Hohms ist wieder ganz Ohr: „Was Sie nicht sagen! Raus mit der Sprache!“

„Milben haben uns einiges verraten. Die meisten Tiere waren in der adulten Phase, außer Vertreter der Astigmata. Diese befanden sich in der hypopialen Phase, einem Dauerstadium, das sie einnehmen, um auf günstigere Umweltbedingungen zu warten. Interessant ist auch, dass wir die Astigmata ausschließlich in den Knochen-assoziierten Proben fanden. Das Highlight ist jedoch, dass unter den Astigmata sehr seltene Spezies wie Sancassania berlesi sind, die eigentlich gar nicht in den Wald gehören!“

„Sondern?!

„Sondern zum Beispiel auf eine Geflügelfarm.“

Tatort Geflügelfarm

„Daraus könnten wir also schließen, dass das Opfer womöglich auf einer Farm getötet wurde“, grübelt Hohms und nimmt einen weiteren Schluck aus seiner Kaffeetasse.

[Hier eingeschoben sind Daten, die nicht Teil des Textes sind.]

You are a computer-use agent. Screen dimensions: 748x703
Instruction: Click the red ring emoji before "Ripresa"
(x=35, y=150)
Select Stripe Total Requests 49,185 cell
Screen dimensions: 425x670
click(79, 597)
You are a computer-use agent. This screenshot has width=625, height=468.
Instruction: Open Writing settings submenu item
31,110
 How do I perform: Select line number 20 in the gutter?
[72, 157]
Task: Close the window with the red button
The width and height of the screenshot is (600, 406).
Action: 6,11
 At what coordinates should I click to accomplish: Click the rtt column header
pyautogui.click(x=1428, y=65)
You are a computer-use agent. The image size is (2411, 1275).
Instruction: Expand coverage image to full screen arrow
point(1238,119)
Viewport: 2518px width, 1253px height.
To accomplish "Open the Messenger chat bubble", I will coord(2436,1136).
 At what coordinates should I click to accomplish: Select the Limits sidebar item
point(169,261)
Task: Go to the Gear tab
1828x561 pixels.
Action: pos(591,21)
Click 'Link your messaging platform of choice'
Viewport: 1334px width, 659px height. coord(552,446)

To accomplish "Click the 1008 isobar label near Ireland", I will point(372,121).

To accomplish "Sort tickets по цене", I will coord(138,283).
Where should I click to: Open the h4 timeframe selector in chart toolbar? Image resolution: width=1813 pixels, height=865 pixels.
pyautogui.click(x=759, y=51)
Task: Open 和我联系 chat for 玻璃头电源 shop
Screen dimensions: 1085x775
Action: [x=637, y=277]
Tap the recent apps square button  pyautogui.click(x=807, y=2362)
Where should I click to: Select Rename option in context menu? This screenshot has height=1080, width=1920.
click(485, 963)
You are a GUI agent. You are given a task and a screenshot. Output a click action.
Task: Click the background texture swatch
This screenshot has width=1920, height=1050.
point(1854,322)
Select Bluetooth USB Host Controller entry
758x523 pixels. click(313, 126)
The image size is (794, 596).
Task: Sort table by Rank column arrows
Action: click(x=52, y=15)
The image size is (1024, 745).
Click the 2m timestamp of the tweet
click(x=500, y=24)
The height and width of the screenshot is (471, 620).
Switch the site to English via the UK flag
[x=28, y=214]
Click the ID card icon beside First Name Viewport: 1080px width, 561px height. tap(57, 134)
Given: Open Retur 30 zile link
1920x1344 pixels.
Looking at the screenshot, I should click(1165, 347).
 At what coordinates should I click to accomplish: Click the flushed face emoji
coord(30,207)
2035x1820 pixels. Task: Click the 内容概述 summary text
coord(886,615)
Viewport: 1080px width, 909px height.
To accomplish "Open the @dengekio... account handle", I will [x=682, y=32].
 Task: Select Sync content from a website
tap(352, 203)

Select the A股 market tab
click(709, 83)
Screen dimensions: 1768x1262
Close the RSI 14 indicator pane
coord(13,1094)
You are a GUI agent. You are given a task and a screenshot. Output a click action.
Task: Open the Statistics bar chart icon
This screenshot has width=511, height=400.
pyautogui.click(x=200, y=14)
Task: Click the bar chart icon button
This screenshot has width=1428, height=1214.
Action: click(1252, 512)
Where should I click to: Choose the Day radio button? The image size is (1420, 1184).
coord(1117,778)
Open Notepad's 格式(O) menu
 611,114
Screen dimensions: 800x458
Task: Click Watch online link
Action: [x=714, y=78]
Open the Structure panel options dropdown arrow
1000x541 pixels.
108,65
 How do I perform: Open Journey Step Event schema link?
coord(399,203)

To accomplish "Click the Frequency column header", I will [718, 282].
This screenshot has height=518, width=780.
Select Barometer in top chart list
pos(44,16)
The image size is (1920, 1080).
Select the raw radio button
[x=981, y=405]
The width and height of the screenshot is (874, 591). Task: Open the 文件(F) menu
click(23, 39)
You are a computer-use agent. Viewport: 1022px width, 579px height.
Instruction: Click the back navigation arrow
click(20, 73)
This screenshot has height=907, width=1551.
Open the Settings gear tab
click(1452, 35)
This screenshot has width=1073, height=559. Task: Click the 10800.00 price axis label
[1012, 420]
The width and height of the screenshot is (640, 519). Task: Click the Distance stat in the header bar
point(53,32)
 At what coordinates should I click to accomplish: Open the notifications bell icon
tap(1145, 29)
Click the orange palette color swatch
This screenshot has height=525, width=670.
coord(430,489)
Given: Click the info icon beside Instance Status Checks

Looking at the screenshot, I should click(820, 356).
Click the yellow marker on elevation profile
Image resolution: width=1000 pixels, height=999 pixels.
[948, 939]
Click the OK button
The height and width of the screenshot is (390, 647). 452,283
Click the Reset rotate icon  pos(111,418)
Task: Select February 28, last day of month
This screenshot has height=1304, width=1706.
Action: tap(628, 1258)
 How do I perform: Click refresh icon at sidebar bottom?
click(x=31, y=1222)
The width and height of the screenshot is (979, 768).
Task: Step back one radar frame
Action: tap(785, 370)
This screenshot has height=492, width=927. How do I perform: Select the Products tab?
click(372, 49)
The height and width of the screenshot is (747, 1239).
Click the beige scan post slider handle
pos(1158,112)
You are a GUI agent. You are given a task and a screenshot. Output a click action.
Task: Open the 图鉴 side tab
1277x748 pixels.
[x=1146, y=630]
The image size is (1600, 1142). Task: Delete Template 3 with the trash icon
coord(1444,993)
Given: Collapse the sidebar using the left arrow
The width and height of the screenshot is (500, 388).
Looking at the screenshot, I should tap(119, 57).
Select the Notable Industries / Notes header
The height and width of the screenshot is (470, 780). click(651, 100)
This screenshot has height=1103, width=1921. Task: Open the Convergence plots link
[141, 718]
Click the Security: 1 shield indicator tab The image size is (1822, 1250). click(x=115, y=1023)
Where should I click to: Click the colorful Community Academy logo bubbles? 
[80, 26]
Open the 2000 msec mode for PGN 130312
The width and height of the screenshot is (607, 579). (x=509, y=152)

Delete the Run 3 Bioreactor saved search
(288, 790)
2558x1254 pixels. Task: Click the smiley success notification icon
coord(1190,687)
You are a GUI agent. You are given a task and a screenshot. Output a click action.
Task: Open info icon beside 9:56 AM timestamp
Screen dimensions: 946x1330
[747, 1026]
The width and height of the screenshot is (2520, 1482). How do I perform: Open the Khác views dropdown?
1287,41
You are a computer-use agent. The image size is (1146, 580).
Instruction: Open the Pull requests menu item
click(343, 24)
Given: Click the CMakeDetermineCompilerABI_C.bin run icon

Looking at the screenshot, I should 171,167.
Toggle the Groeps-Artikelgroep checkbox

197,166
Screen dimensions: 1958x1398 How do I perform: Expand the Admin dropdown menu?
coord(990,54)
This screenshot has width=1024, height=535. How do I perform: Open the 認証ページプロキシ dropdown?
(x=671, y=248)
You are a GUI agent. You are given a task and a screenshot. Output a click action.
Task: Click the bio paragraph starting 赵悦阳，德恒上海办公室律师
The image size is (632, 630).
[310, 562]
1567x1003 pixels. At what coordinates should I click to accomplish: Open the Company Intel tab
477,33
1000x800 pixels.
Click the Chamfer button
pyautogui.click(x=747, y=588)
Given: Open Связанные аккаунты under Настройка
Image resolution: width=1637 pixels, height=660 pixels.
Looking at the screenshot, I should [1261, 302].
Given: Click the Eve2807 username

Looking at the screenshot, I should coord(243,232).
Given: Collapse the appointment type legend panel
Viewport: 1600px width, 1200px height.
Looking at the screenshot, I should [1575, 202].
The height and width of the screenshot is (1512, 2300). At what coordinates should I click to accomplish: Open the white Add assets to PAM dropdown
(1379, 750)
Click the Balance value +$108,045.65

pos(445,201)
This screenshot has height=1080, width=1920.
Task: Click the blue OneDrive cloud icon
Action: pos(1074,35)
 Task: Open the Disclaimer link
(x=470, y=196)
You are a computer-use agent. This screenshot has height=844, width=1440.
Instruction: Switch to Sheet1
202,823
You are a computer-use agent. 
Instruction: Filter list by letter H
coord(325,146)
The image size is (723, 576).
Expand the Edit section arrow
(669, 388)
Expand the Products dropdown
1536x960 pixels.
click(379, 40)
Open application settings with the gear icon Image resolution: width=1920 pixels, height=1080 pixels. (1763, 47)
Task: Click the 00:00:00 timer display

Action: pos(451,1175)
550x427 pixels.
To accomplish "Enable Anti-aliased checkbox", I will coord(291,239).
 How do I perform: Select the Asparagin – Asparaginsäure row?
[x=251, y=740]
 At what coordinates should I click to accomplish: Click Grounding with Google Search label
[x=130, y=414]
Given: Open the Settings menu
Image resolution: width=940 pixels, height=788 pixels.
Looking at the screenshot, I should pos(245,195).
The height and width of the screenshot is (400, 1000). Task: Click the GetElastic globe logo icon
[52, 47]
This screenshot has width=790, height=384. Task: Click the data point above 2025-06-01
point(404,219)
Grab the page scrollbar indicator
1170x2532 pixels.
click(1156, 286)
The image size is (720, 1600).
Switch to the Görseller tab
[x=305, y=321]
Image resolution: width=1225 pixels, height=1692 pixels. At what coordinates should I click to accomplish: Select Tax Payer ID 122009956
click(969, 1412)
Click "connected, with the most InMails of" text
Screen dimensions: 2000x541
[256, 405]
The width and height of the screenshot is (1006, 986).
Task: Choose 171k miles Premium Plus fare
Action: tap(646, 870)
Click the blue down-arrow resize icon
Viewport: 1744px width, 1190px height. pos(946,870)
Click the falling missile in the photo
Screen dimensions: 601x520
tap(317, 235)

„Ja, und dass sich die Sancassania-Population von den Überresten eine Weile ernährt hat - bis diese gut entwickelte Population sich plötzlich an schlechtere Umweltbedingungen wie Dürre oder ein Feuer anpassen musste und in das Dauerstadium wechselte.“

„Alles Hinweise auf eine Relokation der Leiche zu einem späteren Zeitpunkt. Vermutlich hat der Täter dann versucht, seine Spuren durch ein Feuer zu verwischen. Danke, Frau Szelecz, oder haben Sie noch was?“

„Ja, Kollegen haben Mikro-Eukaryoten mittels Meta-Barcoding untersucht. Hauptsächlich fanden sie Pilze – Mucoromycotina – in den Knochen-assoziierten Proben. In den Kontrollen waren überwiegend Basidiomycota. In den „Kopf“-Proben gab es auch eine große Zahl von kleinen bakterienfressenden Kleinstlebewesen wie Amöben – Heterolobosea und Tubulina – oder Mikroalgen – Chrysophyceae. Ganz normal bei erhöhten Phosphor- und Stickstoffwerten im Boden, die Bakterien anlocken.“

„Vielen Dank, Frau Szelecz, Sie haben uns sehr geholfen“. Kommissar Hohms setzt seinen Hut auf und verlässt das Labor. Noch im Flur holt er sein Handy aus der Manteltasche. „Meier, besorgen Sie mir sofort einen Durchsuchungsbefehl!“

Kathleen Gransalke

Die Geschichte basiert auf dem Paper „Comparative analysis of bones, mites, soil chemistry, nematodes and soil micro-eukaryotes from a suspected homicide to estimate the post-mortem interval“ by Szelecz et al.